Fig. 4 Anteroposterior radiograph at (A) 6 months and (B) 18 months after fracture fixation.
Discussion
Femoral neck fractures are a well-documented complication of HR and occur within the
9th week after surgery.[2] To prevent this event, it is recommended a careful patient selection and careful
surgical technique. In our case, fracture occurred many years after surgery, despite
correct implantation of the femoral component and normal BMI of the patient. This
scenario and patient history led us to diagnose a stress fracture.
Stress fractures are generated by repetitive mechanical stresses combined with an
imbalance of osteoblastic activity in favor of osteoclasts. The result is the appearance
of microfractures which, in some cases, may lead to complete fractures.[1]
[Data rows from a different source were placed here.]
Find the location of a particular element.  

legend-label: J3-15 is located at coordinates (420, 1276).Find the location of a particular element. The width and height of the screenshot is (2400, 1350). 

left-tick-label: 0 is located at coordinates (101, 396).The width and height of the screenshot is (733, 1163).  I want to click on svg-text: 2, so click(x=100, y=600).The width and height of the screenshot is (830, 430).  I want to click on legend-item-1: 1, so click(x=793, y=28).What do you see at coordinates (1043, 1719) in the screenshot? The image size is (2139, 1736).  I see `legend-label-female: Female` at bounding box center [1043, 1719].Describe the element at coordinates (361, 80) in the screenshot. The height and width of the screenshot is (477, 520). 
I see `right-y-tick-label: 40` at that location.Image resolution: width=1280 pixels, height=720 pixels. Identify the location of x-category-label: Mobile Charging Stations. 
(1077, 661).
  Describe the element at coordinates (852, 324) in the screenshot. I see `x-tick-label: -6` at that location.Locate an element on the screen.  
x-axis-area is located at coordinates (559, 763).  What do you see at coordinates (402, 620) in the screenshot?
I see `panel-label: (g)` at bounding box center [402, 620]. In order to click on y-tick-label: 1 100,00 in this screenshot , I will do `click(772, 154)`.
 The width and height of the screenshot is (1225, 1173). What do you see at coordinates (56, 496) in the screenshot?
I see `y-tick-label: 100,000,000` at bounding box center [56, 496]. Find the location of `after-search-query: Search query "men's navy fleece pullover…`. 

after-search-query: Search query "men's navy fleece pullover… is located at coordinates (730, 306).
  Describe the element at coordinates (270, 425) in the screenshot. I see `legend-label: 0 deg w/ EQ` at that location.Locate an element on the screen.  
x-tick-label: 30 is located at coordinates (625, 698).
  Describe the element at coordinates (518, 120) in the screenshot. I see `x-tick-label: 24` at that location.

[3] For this reason, we chose not to weaken the lower part of the femoral neck and tried
to stabilize the fracture. In our opinion, factors associated with the occurrence
of the fracture were prolonged downhill running and the hard training on a hard-on-hard
prostheses.
The choice of using a single screw was made for several reasons: limited surgical
access that does not compromise the blood supply; preserving the bone stock of the
femoral neck; avoiding the risk a screw-implant contact resulting in metallosis; and
the good quality of bone of the metaphyseal femur.[4]
Although the current consensus in the scientific community is to limit the return
to sports, more and more articles are documenting the results of hip prosthesis in
athletes.[5] Poor long-term results were reported with total hip replacement (THR) in young patients
(under 50 years), revision rate at 20 years being close to 50%. This is probably due
to high functional demand of this population. HR is probably the better choice for
young patients involved in sports activities. The advantages of this kind of implant
are related to preservation of the femoral bone stock, mechanoreceptors of the femoral
neck, femoral offset, and femoral lever arm that allow a better perception and reconstruction
of the hip anatomy compared with THR.
In conclusion, in selected cases, femoral neck fracture fixation can be attempted
in patients with HR. However, it is important to carry out serious checks to avoid
a progression of varus angulation of the stem, which could result in a secondary fracture.